» **Your instructions**
In the entries below, find every line with the string "panel" and copy it.

» **Data items**
****

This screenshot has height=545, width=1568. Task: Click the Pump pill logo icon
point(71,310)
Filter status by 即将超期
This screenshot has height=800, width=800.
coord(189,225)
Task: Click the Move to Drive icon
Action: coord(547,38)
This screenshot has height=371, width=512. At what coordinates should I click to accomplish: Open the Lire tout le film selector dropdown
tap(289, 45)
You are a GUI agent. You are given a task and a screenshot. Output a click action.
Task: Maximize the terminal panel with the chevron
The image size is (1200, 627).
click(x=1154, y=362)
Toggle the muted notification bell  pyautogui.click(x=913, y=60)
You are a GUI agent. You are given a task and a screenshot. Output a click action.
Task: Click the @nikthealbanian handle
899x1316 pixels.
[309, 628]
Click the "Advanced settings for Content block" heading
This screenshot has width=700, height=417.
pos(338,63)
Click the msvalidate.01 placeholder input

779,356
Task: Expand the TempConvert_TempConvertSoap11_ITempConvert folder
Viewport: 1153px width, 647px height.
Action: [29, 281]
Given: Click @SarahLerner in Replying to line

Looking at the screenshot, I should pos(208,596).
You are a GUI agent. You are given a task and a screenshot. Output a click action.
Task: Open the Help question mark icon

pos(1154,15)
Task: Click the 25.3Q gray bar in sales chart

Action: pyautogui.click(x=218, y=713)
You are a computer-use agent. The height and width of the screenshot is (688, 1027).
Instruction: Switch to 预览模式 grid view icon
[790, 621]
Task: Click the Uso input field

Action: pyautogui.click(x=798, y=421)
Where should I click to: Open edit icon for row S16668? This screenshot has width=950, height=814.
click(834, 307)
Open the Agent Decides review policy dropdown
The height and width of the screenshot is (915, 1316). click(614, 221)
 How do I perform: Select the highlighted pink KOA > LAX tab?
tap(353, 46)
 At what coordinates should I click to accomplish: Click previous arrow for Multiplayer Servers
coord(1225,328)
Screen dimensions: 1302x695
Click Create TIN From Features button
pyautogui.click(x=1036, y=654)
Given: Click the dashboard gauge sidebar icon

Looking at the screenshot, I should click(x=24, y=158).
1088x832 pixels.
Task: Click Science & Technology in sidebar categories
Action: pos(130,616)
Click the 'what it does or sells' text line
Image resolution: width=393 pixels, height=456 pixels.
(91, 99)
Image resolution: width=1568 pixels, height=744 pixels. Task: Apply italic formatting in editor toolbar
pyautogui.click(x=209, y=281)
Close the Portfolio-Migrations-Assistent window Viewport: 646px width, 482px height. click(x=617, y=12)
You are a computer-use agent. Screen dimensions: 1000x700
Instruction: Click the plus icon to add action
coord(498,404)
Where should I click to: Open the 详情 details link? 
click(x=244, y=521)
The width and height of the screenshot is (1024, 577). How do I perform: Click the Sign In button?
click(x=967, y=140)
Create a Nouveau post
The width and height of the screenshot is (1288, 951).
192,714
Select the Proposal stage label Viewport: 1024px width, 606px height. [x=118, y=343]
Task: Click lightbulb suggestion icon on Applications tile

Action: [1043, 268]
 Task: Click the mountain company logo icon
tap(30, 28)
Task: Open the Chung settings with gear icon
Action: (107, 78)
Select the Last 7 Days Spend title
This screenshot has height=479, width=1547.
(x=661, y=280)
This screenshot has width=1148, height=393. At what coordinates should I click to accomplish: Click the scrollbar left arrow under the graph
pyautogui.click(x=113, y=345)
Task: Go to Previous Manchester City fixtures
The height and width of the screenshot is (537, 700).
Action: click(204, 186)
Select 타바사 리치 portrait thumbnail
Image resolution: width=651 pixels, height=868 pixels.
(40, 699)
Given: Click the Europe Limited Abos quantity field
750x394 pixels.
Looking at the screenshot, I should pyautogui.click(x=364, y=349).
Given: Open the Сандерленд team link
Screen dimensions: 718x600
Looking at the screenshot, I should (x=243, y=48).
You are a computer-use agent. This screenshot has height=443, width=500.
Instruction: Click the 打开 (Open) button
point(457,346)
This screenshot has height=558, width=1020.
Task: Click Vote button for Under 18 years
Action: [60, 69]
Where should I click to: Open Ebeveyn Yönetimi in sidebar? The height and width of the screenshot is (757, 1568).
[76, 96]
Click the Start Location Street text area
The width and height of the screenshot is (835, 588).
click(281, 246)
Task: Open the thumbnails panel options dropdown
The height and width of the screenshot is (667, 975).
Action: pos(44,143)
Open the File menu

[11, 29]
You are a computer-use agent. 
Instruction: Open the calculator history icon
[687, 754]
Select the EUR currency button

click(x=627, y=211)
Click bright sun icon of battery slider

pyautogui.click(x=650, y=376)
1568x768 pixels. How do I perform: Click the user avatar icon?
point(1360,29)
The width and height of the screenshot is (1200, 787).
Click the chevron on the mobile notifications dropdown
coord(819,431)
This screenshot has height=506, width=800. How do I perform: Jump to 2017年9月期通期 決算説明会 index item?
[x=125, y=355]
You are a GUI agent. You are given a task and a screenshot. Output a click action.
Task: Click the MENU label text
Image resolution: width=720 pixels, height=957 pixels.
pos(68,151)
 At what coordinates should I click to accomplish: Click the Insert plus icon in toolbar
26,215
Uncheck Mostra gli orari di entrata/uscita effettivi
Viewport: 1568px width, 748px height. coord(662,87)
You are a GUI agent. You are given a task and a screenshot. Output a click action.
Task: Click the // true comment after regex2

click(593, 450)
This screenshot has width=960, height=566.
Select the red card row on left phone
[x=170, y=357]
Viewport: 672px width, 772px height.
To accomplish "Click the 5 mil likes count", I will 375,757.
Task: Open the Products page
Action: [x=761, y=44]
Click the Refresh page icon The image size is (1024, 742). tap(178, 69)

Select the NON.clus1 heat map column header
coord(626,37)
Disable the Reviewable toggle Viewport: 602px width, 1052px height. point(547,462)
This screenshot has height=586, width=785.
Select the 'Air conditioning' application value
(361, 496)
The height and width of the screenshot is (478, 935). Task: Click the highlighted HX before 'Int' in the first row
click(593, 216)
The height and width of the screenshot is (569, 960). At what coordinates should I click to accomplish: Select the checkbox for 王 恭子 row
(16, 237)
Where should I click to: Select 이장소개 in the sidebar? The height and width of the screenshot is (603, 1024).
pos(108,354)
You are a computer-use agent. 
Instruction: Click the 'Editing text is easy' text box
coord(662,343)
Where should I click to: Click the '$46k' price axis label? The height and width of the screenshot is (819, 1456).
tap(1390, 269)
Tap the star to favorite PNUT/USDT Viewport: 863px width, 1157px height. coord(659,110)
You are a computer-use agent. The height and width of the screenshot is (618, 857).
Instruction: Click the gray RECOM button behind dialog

****

» **Solved problem**
Task: Maximize the terminal panel with the chevron
Task: Open the thumbnails panel options dropdown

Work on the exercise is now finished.